- [INSTRUCTIONS FOR THE TASK]: Whichever lines include the word "brand", copy them as they appear in the data.

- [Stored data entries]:
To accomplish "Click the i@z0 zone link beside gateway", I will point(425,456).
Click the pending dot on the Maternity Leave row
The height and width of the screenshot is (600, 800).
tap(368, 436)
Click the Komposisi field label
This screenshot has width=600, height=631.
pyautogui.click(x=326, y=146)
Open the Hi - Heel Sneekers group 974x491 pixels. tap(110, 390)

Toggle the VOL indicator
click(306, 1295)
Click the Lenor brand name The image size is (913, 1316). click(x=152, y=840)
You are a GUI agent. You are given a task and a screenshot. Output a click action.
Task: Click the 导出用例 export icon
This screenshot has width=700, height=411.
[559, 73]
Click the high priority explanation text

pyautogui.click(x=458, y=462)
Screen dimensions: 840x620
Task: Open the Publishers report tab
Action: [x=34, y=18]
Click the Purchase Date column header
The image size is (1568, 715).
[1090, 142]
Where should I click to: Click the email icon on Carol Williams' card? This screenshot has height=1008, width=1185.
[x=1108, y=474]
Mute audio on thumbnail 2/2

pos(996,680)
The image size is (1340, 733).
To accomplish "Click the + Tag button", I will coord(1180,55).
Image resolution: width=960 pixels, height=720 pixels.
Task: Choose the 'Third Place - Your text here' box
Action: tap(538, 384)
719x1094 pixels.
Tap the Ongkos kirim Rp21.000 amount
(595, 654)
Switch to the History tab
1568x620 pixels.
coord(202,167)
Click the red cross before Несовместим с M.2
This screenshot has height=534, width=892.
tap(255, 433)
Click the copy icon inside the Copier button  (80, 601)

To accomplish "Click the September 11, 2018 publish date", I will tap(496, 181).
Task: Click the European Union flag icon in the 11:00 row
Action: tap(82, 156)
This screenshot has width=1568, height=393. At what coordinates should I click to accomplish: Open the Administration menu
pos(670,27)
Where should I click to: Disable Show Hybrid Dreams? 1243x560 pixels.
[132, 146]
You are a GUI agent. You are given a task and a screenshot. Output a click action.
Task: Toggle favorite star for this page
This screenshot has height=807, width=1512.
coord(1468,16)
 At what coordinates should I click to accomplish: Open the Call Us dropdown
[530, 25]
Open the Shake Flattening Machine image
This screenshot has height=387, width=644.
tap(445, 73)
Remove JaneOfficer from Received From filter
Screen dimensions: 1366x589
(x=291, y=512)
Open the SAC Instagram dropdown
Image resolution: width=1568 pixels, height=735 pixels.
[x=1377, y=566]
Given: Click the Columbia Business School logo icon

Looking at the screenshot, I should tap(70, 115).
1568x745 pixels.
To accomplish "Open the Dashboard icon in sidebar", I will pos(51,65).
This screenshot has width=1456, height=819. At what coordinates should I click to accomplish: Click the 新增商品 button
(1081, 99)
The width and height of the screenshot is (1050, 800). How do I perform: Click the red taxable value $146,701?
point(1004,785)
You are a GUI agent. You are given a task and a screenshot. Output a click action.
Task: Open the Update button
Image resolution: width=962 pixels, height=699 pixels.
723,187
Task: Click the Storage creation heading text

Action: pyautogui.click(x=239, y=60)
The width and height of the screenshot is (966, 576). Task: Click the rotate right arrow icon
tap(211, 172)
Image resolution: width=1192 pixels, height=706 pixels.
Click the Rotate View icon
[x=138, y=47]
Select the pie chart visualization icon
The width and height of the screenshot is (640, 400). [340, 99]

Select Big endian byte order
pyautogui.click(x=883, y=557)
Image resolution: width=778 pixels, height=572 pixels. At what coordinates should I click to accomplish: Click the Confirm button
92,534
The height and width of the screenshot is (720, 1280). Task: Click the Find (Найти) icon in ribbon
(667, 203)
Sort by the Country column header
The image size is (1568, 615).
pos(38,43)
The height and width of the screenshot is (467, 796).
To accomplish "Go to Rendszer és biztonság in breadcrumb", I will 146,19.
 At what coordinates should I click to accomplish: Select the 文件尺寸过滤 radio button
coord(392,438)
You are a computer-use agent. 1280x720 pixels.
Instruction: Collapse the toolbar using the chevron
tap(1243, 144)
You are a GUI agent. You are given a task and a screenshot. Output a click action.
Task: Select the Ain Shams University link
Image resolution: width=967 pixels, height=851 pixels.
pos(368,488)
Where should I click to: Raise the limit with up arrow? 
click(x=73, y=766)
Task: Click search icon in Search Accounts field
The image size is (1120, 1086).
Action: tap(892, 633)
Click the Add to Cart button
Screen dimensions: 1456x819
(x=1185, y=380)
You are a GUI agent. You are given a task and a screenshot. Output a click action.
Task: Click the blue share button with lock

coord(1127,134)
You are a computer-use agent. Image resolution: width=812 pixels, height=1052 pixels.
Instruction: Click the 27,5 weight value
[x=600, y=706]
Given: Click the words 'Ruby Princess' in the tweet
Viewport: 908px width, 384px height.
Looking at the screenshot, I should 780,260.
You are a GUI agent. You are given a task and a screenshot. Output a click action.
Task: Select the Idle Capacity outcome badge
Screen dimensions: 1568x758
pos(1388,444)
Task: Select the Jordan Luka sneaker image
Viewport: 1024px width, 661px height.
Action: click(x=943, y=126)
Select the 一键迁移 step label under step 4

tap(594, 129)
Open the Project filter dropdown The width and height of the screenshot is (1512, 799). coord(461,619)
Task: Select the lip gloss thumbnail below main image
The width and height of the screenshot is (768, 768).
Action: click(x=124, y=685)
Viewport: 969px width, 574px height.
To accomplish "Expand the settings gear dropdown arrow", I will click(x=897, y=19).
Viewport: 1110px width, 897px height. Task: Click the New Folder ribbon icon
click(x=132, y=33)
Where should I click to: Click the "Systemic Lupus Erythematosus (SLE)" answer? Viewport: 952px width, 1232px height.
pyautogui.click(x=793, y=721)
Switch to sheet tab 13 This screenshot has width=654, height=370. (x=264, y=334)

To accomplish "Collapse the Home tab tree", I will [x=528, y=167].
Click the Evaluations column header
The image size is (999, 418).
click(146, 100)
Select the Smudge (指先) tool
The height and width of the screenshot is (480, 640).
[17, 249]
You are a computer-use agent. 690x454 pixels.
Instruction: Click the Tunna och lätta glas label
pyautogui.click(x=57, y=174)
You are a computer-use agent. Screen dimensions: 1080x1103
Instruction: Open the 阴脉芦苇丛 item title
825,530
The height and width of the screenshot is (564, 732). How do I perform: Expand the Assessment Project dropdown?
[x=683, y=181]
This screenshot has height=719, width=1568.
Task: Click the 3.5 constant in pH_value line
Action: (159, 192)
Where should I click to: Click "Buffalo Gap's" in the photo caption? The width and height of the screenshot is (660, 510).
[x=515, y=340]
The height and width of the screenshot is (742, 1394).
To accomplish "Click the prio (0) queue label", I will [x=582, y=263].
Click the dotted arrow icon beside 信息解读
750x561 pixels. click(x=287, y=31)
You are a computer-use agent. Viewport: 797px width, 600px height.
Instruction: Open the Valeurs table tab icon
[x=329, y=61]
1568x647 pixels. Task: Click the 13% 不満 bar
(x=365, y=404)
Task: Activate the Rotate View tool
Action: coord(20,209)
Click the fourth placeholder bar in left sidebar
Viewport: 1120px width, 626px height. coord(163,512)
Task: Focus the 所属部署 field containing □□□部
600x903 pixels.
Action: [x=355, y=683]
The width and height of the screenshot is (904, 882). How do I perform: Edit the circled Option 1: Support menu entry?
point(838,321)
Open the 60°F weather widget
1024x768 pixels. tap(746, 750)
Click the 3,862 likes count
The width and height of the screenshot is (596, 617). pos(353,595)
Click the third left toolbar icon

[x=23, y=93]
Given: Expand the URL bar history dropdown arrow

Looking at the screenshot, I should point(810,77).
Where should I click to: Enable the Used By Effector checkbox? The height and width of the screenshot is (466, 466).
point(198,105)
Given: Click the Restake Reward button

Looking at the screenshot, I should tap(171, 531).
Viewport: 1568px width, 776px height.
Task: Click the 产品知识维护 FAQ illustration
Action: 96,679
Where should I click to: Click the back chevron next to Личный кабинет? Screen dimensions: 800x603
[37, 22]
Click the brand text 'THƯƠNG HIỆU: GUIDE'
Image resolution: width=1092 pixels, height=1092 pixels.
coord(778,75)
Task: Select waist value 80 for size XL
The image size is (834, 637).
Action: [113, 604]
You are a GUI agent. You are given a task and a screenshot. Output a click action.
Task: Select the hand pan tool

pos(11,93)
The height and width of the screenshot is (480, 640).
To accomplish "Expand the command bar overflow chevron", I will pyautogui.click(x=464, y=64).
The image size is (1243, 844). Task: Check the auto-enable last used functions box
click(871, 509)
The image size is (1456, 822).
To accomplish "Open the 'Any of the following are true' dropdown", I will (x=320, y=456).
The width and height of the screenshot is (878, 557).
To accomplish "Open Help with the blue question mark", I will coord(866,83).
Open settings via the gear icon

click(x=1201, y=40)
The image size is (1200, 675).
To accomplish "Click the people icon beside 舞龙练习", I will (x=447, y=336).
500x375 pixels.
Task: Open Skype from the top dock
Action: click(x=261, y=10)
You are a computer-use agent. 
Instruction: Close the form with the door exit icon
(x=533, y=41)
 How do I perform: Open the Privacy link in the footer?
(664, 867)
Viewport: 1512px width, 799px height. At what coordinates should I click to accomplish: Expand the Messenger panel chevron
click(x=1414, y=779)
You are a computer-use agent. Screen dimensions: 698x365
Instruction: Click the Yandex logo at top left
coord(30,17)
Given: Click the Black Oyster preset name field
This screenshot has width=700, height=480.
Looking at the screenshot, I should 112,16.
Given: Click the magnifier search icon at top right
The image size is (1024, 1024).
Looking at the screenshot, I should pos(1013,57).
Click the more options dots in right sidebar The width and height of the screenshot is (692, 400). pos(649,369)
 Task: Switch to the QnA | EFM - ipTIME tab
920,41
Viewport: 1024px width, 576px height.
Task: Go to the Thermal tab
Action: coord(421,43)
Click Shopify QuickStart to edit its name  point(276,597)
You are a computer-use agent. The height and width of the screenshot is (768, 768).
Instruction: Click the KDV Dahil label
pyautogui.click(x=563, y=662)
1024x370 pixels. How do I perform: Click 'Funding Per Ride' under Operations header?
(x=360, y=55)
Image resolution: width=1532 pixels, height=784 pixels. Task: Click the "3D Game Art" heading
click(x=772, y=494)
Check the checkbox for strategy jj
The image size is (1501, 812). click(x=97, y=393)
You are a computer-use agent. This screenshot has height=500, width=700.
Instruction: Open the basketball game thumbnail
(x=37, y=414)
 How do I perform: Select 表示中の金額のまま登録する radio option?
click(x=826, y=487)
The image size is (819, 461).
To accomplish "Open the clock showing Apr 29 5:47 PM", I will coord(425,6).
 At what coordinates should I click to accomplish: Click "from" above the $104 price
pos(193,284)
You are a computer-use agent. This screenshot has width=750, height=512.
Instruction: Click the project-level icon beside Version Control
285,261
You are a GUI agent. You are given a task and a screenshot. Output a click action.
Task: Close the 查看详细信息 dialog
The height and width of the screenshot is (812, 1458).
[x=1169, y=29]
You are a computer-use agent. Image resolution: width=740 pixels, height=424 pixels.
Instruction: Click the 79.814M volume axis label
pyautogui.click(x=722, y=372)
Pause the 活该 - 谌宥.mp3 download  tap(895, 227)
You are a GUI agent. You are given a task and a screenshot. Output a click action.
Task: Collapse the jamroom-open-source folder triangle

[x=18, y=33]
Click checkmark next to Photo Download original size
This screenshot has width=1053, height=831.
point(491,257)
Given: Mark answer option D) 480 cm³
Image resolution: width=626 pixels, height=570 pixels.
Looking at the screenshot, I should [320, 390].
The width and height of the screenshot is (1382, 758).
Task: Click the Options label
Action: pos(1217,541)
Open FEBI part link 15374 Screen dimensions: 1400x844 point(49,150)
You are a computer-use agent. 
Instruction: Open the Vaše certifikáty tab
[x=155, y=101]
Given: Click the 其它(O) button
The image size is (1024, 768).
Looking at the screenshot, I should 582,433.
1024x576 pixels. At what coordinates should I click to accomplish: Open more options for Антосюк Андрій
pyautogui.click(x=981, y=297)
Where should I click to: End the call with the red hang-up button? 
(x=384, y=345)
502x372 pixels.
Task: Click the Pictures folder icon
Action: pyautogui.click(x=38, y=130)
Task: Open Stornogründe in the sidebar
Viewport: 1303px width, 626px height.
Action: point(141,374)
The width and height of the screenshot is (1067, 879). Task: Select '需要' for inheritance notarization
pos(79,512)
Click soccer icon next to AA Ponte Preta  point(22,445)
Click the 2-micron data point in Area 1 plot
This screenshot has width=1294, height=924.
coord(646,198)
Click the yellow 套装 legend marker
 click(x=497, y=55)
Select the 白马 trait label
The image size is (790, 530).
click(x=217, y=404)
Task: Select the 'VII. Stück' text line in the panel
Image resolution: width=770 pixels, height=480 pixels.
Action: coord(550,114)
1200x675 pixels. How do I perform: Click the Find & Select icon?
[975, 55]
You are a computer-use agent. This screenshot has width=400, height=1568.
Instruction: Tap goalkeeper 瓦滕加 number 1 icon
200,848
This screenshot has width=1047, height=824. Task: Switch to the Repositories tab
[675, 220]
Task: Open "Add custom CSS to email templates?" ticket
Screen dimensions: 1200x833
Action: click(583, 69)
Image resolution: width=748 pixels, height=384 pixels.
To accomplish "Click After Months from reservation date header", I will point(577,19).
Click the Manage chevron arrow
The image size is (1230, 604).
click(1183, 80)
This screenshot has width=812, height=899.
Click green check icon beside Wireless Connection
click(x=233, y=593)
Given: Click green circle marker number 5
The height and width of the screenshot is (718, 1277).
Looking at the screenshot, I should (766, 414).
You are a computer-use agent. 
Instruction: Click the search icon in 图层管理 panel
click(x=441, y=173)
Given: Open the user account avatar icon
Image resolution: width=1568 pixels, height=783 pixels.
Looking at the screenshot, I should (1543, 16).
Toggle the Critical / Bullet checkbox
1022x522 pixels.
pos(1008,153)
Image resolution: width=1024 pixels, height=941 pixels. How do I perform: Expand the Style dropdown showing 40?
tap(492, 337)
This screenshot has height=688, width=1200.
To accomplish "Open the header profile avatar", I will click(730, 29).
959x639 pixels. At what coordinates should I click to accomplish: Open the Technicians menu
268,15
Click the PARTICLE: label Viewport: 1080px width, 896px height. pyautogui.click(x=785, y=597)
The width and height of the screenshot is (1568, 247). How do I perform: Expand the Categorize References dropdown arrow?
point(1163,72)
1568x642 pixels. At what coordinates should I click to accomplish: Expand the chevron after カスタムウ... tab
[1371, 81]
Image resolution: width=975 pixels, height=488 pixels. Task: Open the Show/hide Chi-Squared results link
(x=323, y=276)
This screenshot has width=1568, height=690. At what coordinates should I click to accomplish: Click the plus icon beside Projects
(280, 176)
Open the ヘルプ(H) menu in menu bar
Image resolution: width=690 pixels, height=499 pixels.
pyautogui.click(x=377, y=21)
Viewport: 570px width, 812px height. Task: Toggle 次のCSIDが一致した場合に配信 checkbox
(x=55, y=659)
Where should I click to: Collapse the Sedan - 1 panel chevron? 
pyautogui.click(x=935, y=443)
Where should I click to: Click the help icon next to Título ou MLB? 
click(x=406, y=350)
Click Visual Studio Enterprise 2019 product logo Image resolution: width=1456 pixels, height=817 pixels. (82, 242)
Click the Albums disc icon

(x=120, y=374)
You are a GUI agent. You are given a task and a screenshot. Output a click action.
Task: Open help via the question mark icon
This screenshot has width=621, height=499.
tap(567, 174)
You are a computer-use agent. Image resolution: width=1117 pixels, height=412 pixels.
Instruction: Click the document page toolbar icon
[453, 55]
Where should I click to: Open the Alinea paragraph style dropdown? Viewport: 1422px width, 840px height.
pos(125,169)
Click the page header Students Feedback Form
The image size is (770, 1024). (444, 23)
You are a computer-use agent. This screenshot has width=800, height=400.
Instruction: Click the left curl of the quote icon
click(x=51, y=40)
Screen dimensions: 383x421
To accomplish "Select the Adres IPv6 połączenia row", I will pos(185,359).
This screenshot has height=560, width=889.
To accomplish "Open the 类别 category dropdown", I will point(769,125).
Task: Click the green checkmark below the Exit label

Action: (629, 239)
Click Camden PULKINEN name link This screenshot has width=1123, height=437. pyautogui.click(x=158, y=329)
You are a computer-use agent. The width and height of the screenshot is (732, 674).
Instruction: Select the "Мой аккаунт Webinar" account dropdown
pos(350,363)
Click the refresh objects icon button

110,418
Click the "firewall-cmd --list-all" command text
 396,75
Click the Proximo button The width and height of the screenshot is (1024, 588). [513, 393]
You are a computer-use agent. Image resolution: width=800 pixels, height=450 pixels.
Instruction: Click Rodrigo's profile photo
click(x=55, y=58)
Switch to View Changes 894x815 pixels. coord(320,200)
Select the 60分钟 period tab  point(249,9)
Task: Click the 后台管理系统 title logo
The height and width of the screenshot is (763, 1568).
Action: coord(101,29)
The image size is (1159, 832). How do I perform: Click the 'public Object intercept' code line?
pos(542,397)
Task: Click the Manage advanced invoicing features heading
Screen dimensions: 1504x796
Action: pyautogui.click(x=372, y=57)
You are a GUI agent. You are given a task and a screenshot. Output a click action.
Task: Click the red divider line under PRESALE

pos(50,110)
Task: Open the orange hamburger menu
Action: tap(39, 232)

- [ANSWER TO THE PROBLEM]:
Click the Lenor brand name The image size is (913, 1316). click(x=152, y=840)
Click the brand text 'THƯƠNG HIỆU: GUIDE'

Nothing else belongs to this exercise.